Here’s the opening of "Blogpoem W/DTHWSH”:

Take me to the library: I’m in the mood
to get murdered. Mm, murder in the stacks:
shove the LING shelving over and let those
uncracked grammars in teal and burnt umber
make papery work of the burying. Chris,
this is me courting depression, or it courting
me. I’m not seduced by death, just death’s
techniques—the way it lets me let it buy me
a drink. Then drives me home with the lights
off, in stealth mode. I want that void IN me.

If the casual line breaks seem obviously New York School, the frenetic and fierce perversity feels unique. The lines attack and reveal at the same time. The narrator may care what Chris thinks but that’s not going to stop her from requiring Chris, and herself, to understand exactly what’s on her mind. But the desire for self-destruction expressed here isn’t the same as giving way to that desire.
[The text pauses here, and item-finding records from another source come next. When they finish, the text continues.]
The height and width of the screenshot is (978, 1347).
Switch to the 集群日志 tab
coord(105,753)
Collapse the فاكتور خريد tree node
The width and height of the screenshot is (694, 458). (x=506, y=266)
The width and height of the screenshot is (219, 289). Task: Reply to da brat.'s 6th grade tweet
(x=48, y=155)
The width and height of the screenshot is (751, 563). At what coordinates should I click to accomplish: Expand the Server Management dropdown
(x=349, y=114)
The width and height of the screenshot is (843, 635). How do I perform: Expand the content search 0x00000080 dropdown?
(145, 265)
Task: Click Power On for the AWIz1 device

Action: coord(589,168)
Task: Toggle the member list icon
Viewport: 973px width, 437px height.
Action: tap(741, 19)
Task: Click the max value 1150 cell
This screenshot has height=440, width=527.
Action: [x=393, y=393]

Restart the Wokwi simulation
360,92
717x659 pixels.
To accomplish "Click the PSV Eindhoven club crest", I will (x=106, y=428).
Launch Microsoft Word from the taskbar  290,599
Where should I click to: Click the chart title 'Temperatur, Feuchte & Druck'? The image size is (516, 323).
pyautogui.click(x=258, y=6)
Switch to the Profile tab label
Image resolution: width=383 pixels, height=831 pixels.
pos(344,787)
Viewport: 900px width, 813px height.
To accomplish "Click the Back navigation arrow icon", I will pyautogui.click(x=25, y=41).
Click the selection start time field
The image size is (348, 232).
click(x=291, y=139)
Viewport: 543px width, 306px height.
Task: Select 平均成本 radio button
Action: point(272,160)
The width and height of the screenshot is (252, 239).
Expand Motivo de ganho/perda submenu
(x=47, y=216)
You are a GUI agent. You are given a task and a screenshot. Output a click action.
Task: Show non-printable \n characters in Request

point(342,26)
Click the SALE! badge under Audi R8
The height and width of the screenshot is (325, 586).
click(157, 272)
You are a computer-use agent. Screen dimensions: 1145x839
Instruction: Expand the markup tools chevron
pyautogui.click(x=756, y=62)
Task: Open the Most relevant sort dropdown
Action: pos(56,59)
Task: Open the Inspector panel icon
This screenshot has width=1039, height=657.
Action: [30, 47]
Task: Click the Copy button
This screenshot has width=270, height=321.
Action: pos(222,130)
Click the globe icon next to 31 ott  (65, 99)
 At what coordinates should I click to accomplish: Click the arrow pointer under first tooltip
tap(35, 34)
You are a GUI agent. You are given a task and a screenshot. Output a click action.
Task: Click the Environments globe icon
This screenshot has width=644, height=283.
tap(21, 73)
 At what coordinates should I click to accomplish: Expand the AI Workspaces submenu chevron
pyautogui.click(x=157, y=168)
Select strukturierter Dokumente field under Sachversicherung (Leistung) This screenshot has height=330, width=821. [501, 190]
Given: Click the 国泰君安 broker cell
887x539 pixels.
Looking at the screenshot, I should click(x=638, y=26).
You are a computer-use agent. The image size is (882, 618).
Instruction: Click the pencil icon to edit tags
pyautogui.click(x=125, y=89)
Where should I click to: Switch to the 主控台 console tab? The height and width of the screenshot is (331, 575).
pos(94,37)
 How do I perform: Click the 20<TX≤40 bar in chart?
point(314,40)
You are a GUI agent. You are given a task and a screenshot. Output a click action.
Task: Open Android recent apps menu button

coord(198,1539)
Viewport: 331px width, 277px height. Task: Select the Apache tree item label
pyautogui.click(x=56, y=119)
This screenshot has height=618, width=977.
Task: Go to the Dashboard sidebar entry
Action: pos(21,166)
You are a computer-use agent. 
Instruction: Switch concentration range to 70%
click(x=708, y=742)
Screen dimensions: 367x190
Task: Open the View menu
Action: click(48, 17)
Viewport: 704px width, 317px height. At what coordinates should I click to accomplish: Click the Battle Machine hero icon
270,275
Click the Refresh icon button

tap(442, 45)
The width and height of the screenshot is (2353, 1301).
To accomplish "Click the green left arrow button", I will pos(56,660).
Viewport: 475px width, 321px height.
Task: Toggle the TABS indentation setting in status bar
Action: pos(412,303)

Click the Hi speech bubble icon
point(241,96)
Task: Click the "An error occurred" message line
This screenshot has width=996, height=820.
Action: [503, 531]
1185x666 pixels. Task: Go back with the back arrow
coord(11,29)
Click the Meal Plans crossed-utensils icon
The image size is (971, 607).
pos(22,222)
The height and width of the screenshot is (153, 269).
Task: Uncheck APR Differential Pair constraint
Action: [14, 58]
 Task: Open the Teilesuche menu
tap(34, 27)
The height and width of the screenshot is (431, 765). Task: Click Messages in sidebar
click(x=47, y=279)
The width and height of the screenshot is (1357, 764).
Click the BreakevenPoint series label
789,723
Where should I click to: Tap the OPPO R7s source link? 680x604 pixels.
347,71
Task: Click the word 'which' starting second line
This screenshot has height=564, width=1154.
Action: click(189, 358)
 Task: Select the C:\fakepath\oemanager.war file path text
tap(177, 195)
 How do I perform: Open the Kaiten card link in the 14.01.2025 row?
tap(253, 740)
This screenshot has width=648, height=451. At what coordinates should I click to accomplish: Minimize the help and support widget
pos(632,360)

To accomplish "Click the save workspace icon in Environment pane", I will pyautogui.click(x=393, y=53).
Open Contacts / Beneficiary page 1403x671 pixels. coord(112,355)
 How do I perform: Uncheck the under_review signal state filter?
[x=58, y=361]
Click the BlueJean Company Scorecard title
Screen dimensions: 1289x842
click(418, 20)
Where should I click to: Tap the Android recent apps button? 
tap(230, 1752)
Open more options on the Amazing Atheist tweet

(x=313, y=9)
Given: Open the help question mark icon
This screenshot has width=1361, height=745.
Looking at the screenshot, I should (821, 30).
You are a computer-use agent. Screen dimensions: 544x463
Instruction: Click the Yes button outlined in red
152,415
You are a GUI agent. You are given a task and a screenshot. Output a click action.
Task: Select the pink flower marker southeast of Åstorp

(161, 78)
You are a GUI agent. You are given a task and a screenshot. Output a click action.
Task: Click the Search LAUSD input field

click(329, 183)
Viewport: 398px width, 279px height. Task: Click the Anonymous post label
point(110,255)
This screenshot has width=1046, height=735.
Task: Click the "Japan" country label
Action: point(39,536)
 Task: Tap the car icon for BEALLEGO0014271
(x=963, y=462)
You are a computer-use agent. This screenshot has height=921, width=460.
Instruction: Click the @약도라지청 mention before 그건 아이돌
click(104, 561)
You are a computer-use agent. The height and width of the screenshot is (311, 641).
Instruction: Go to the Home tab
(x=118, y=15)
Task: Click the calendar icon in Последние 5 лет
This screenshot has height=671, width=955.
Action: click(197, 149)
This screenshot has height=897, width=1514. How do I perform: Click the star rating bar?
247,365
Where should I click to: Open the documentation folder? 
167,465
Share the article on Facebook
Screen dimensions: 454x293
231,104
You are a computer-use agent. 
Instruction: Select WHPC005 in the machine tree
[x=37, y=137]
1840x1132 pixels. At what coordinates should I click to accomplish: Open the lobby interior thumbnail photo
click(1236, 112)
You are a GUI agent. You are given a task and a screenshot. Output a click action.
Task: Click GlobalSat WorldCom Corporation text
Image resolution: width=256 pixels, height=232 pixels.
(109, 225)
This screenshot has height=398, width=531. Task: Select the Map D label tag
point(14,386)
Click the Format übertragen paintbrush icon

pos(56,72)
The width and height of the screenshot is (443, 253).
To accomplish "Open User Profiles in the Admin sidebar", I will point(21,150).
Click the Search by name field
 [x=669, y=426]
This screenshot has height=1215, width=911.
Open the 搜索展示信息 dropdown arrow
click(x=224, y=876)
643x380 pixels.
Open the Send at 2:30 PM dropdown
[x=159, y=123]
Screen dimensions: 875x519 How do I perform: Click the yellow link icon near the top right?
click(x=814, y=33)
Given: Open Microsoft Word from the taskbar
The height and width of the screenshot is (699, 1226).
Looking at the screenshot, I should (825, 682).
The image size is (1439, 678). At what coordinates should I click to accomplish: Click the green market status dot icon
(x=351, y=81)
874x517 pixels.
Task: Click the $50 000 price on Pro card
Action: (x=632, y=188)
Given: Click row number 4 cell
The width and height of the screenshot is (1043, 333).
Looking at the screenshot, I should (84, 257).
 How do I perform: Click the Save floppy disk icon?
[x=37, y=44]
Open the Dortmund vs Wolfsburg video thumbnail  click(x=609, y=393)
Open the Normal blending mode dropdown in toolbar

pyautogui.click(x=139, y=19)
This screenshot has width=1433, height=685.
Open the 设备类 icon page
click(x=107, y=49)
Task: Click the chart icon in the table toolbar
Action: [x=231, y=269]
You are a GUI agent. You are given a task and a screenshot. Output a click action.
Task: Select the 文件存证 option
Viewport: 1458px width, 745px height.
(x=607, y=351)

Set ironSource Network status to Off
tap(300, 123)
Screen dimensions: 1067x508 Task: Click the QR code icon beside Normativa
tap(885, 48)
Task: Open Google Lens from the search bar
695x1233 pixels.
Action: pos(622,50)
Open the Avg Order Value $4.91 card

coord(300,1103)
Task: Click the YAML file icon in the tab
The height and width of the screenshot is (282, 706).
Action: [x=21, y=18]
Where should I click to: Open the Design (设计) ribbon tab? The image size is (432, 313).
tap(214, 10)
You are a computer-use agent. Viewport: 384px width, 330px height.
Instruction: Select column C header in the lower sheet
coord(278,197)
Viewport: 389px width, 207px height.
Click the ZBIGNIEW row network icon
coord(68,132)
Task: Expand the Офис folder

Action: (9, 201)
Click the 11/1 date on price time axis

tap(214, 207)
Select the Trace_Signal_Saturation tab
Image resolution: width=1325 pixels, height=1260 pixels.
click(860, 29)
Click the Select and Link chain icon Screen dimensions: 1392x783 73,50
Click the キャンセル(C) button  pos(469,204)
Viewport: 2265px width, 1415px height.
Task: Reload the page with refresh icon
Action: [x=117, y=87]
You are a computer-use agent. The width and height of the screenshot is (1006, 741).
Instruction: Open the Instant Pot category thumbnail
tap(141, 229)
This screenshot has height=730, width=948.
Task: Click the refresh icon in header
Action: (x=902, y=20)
Instead, the bluntness of the sexual metaphor at the end of the passage suggests not so much a giving in to the death drive as a willingness to welcome it and acknowledge its presence, then to go on from there.

In her poems, Gabbert relentlessly turns inside out the daily foibles of personal relationships and people's fucked up feelings, including the narrator's own. And she does it frequently with a frame of reference that understands the larger contexts of social institutions and art. I wonder whether as Gabbert’s writing continues she’ll be able to stretch to more areas outside the interpersonal, or find new ways of exploring it. This isn’t a criticism so much as a way of asking whether her poems can continue to be in the eye of the maelstrom, or whether as time goes on that focus will become a restraint that she’ll feel the need to step outside of. But maybe that’s just a question from right out of the boring drone that Gabbert, and so many of the rest of us if we can be honest, have gotten tired of hearing. If as Frank O’Hara said, “You just go on your nerve,” Gabbert’s got as much nerve as anybody. For a first chapbook, Thanks For Sending the Engine is all that it needs to be to make all sorts of things happen. Although I’ve never met her or heard her read, if she’s giving a reading anywhere near you, go see it.